Yesterday afternoon Whitney was tested for kindergarten placement. We had discussed with Whit's teachers what they felt will be best for her this coming fall. But she's got to score appropriately on the tests to qualify. So her teachers, and a child psychologist met with Whit for the assessment.
Many of the tests were listening comprehension oriented. Whit scored well on simple exam questions like, "Where is the bear?" She's been playing these kinds of games for years.
But she struggled with more complex instructions. Especially ones that required imagination. Such as, "The bear is hungry. Can you feed the bear? Bear is thirsty. Can you give bear a drink."
The expected response was picking up a spoon or cup and using it to feed the bear or give him a drink. Whitney didn't understand.
The child psychologist said Whit had good pre-reading skills such as being able to pick out her face in a class picture or being able to pick out certain letters and numbers. However, she doesn't understand when someone asks her to pick all the green objects out in a picture. That seems to be a different skill entirely.
Next it was pattern matching.
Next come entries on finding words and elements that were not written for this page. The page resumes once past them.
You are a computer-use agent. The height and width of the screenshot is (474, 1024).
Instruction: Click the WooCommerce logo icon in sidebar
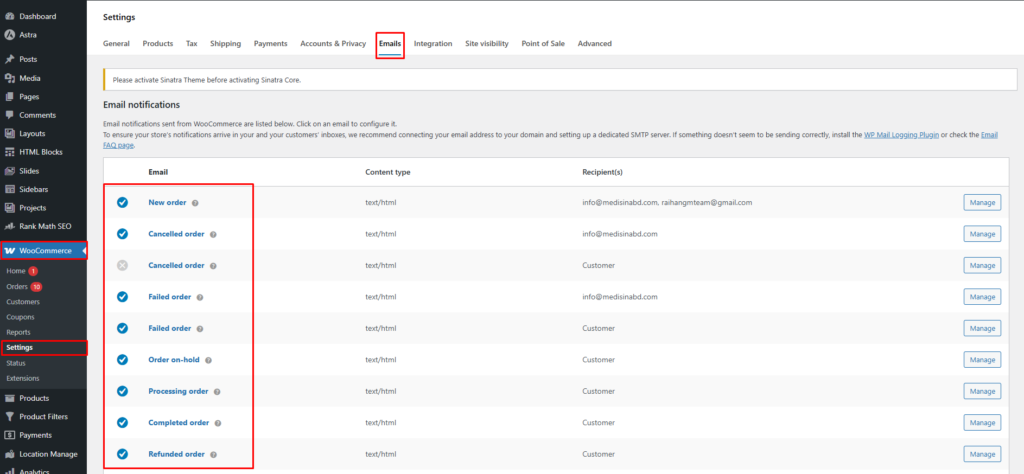tap(9, 250)
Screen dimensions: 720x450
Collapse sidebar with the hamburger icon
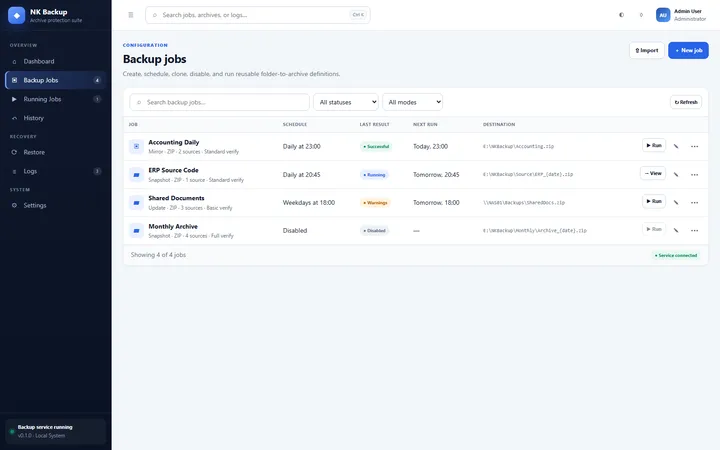coord(131,15)
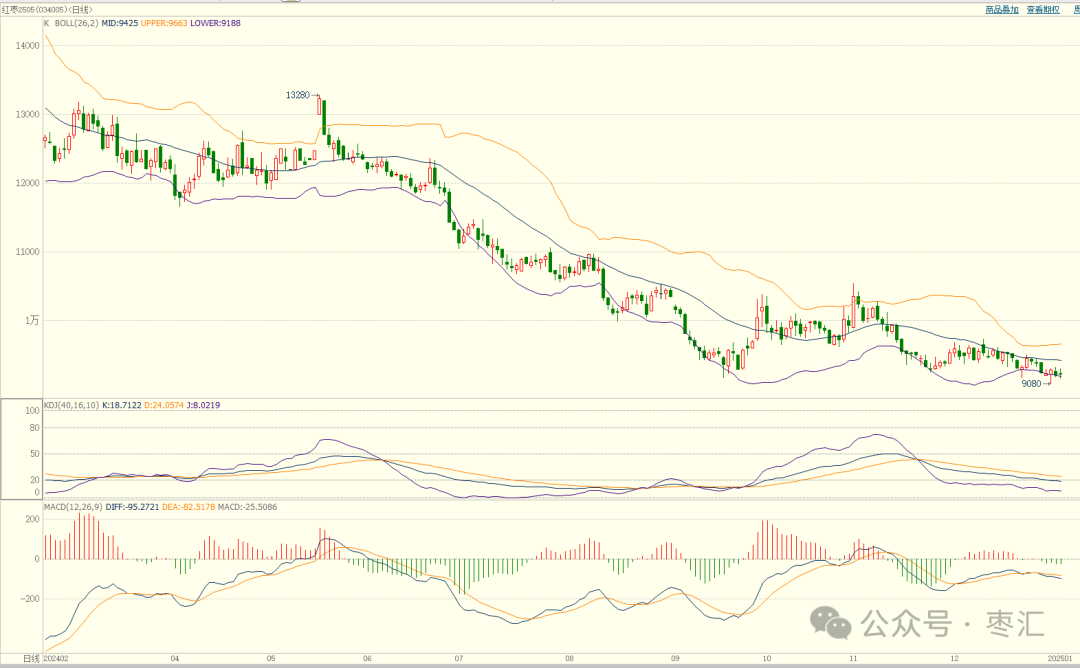
Task: Click the 日线 period label at bottom
Action: coord(32,659)
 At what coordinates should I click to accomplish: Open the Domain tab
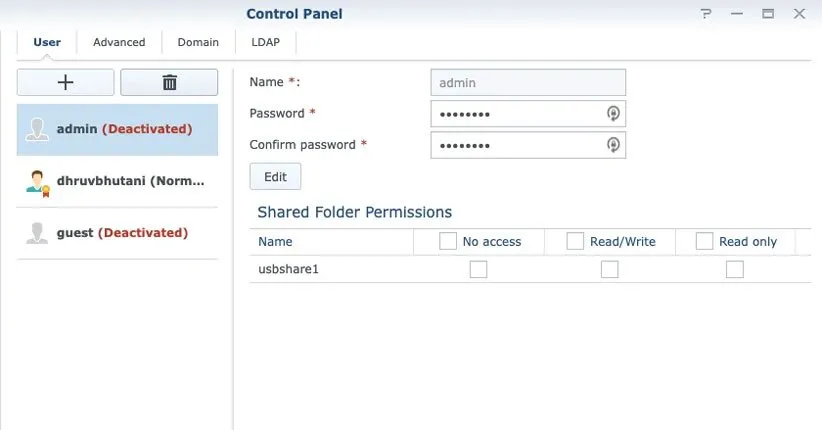[x=198, y=42]
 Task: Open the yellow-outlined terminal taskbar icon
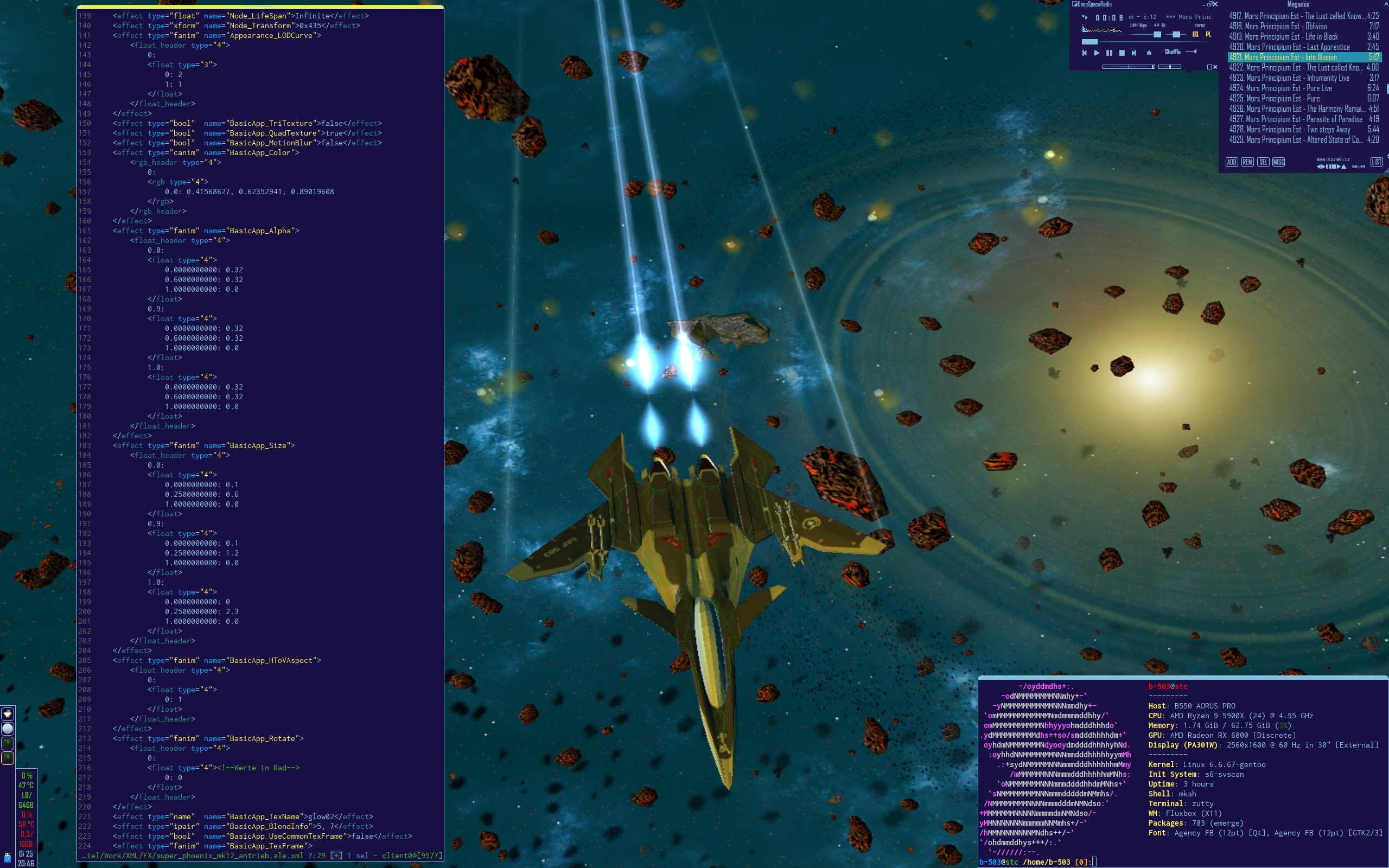tap(8, 758)
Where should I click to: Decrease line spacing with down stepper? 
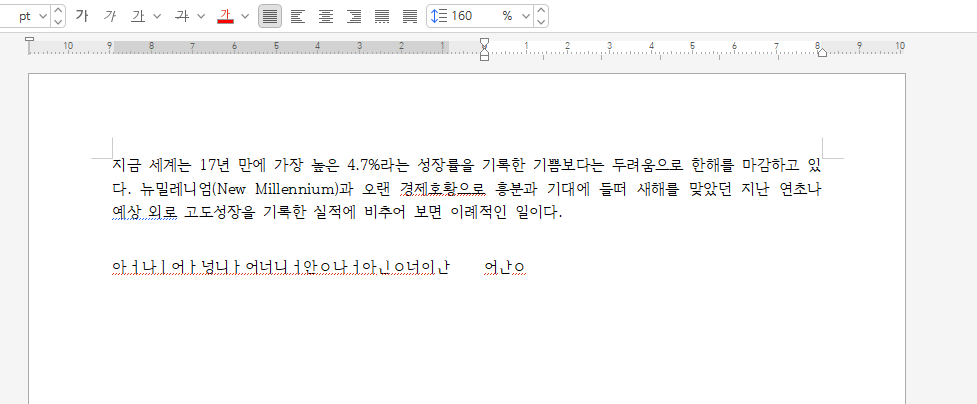click(x=541, y=22)
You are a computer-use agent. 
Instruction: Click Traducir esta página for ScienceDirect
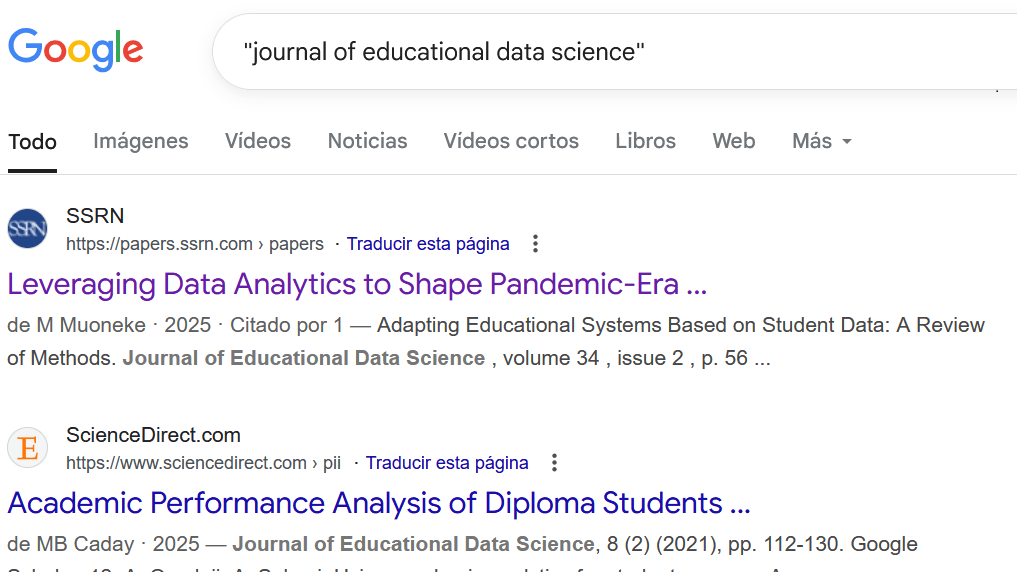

Where Whit had to put a card in place to complete a sequence. For example, two cards with circles on them were placed next to each other. Then one card with a square on it was placed below the cards with circles. Whit didn't understand that she needed to place another card next to the square card to complete the pattern of two circles and two squares. No biggie though. I'm guessing that's a pretty advanced topic for most kiddos in special needs preschool.
Overall, I'm mainly happy to find out more things we can work on to help Whit prepare to do well in kindergarten. The folks from the school district will be looking over the test results and coming up with a placement recommendation. They'll present us with their findings later this month.
I certainly hope that Whit placed high enough to qualify for a place in a diagnostic kindergarten class taught in a school with typical kids. I really want her to be around a variety of children with a wide variety of abilities. I'm having difficulty with the idea of sending her off to a special needs school with no typical kids around to see and model. But in the end, I just want what's best for Whitney and I'll be glad to send her wherever she will receive the best education.